[Saved data entries]
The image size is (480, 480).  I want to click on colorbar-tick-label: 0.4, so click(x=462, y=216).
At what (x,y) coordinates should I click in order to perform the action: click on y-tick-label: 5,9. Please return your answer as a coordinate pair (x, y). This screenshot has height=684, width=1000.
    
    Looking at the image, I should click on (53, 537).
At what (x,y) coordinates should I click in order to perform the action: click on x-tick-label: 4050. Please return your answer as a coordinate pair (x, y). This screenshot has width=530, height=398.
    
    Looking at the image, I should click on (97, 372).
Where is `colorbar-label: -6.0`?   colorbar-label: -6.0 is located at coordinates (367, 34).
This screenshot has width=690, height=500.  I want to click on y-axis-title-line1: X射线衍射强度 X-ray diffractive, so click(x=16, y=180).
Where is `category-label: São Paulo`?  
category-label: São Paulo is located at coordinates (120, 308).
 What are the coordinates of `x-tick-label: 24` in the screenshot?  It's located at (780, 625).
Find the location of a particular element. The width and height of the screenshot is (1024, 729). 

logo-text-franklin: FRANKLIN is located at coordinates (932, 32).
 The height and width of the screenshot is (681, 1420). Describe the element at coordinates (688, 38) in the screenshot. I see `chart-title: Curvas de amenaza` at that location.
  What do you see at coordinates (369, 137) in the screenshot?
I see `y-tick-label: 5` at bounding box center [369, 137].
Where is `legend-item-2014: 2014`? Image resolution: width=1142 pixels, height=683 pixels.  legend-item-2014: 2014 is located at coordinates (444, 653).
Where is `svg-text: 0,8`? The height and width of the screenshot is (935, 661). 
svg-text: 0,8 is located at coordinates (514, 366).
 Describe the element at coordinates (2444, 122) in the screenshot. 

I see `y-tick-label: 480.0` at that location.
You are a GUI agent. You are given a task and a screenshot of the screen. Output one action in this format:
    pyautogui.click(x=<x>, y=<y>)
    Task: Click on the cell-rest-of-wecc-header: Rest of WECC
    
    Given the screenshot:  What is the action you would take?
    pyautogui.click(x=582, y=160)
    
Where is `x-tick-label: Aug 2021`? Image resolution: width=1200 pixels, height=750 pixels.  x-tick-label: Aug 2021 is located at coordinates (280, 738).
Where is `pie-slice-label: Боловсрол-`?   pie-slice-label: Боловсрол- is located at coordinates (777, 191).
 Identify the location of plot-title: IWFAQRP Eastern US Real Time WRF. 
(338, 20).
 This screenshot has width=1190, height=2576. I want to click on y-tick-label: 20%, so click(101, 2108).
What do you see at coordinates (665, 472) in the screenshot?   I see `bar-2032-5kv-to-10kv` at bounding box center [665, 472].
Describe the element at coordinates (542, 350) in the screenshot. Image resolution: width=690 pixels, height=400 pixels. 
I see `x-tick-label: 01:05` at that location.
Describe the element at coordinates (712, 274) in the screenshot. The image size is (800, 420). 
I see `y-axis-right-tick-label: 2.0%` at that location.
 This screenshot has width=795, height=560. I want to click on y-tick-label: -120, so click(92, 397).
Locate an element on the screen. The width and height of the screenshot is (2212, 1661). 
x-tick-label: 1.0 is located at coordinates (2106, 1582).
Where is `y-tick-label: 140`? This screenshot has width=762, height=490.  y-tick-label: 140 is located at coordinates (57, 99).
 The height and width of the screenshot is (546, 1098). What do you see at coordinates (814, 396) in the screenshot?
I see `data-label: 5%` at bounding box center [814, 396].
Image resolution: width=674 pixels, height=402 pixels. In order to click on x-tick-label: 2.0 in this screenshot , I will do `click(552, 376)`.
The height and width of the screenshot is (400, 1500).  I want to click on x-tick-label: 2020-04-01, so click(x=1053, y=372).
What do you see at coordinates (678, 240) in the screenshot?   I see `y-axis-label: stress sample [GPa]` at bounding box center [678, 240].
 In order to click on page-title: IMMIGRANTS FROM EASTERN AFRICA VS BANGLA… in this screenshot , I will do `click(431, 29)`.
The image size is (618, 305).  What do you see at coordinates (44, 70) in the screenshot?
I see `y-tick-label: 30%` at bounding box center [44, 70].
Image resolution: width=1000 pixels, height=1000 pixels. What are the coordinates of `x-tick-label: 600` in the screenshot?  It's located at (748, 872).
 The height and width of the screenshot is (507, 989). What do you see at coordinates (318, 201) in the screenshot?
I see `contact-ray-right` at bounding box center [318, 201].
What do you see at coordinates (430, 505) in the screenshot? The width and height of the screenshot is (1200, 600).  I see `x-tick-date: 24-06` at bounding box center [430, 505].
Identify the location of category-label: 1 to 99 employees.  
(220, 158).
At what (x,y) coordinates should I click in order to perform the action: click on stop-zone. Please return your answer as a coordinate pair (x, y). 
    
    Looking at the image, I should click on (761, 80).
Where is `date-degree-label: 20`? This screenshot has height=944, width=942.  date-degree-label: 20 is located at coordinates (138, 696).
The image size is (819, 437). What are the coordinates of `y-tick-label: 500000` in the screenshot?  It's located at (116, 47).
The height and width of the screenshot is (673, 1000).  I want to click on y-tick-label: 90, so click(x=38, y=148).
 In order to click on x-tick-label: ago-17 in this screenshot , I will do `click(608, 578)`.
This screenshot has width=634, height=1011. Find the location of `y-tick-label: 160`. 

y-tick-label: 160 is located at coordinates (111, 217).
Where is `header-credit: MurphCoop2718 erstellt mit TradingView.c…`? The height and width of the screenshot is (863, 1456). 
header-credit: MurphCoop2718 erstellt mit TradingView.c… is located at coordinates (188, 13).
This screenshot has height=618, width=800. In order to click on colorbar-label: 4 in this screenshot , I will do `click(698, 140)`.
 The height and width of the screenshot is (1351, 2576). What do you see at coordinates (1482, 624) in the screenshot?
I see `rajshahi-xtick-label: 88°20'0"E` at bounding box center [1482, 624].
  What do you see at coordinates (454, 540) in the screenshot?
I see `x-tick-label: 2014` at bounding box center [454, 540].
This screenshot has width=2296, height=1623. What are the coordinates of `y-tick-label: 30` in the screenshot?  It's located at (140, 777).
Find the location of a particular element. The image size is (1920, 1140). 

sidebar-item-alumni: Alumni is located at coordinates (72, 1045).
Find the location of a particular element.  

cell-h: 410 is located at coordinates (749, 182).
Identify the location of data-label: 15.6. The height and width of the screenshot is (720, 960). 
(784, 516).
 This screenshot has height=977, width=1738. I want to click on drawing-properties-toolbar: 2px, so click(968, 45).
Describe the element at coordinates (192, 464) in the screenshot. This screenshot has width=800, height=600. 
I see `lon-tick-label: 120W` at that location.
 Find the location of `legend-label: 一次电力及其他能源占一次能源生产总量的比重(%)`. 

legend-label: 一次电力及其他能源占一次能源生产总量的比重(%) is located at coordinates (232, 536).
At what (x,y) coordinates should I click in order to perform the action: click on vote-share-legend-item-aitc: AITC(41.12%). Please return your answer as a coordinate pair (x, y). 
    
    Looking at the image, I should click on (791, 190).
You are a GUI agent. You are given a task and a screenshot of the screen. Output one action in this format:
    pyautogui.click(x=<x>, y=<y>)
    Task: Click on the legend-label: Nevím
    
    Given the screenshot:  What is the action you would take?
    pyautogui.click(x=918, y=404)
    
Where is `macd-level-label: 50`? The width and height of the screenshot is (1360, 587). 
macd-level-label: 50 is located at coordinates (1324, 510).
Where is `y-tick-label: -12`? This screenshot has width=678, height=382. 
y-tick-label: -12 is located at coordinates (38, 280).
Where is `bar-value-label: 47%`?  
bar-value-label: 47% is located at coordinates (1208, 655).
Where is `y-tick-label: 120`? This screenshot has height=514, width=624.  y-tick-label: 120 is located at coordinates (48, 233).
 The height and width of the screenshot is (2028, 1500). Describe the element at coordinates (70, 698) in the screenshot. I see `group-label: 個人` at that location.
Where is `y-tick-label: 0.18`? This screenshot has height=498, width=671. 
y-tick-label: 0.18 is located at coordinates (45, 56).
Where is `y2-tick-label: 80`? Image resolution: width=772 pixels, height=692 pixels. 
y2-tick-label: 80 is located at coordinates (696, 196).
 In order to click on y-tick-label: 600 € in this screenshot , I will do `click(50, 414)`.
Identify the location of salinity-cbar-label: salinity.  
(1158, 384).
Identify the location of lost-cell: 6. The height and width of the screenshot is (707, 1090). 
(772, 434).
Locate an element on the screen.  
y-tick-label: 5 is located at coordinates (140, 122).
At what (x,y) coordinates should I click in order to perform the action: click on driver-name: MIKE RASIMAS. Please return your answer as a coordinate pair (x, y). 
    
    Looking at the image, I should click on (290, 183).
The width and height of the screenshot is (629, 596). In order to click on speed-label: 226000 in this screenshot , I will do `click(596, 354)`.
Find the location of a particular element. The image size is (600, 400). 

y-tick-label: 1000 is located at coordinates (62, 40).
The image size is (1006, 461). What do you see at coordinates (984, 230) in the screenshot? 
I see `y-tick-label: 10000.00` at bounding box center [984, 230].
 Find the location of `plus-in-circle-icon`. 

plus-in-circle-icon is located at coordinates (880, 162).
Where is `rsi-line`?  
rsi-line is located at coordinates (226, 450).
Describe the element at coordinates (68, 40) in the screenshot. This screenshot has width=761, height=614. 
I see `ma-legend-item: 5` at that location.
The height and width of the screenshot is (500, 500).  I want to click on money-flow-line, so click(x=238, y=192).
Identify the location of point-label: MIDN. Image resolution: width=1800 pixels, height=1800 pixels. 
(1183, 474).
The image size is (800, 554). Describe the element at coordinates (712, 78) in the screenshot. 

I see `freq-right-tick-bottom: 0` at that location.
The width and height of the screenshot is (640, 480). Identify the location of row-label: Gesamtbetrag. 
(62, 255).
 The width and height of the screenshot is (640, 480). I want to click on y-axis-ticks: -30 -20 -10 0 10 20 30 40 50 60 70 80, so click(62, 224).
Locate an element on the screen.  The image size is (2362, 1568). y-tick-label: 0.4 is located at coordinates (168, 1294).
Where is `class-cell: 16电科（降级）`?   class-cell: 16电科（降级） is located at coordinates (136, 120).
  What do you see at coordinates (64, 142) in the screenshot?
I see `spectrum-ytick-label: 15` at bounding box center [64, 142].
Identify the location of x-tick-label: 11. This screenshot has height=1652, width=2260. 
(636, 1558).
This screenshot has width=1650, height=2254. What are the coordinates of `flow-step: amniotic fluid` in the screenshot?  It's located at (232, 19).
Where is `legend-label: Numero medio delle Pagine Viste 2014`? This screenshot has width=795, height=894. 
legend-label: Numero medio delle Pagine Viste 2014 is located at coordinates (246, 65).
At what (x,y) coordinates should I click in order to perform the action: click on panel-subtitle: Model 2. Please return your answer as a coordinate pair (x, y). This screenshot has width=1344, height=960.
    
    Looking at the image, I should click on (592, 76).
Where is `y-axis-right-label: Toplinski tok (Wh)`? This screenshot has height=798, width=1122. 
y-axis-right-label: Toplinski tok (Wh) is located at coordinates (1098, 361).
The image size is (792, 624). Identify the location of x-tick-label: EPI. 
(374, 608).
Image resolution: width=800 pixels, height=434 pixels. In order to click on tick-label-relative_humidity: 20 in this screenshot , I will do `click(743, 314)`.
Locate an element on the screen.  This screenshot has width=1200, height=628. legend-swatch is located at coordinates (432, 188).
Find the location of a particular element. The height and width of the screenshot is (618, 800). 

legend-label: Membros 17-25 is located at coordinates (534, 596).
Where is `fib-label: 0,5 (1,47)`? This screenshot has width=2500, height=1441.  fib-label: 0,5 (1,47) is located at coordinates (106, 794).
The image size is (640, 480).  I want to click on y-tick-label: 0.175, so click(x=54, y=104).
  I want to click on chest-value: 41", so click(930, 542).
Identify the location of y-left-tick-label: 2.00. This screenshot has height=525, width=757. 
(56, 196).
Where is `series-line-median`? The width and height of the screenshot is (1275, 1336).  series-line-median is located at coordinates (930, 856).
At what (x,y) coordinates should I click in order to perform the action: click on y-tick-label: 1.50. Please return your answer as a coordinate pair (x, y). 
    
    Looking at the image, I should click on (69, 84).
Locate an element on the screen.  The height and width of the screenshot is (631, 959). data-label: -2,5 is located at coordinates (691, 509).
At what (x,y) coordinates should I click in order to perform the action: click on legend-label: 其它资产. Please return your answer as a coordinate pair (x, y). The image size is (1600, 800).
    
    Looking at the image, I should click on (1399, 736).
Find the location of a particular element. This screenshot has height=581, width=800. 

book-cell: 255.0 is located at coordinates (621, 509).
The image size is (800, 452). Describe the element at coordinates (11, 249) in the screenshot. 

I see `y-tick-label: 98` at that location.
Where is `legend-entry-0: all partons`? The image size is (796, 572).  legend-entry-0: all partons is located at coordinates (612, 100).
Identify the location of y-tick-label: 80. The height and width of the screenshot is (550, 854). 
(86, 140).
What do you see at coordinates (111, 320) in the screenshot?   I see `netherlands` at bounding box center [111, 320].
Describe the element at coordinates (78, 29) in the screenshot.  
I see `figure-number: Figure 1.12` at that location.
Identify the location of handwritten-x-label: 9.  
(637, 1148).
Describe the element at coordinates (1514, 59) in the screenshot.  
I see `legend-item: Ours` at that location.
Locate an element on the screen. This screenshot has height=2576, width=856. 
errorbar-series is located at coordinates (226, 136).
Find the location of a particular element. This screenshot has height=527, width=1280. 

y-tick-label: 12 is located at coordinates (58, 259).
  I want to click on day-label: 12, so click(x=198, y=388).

* **What the exercise asks**: Rewrite the rows from the line containing "click on stop-zone." through the line containing "header-credit: MurphCoop2718 erstellt mit TradingView.c… is", replacing "screenshot" with "image" and leaving everything else unchanged.

* **Answer to this problem**:
At what (x,y) coordinates should I click in order to perform the action: click on stop-zone. Please return your answer as a coordinate pair (x, y). 
    
    Looking at the image, I should click on (761, 80).
Where is `date-degree-label: 20`? This image has height=944, width=942.  date-degree-label: 20 is located at coordinates (138, 696).
The image size is (819, 437). What are the coordinates of `y-tick-label: 500000` in the image?  It's located at (116, 47).
The height and width of the image is (673, 1000).  I want to click on y-tick-label: 90, so click(x=38, y=148).
 In order to click on x-tick-label: ago-17 in this image , I will do `click(608, 578)`.
This image has width=634, height=1011. Find the location of `y-tick-label: 160`. 

y-tick-label: 160 is located at coordinates (111, 217).
Where is `header-credit: MurphCoop2718 erstellt mit TradingView.c…`? The height and width of the image is (863, 1456). 
header-credit: MurphCoop2718 erstellt mit TradingView.c… is located at coordinates (188, 13).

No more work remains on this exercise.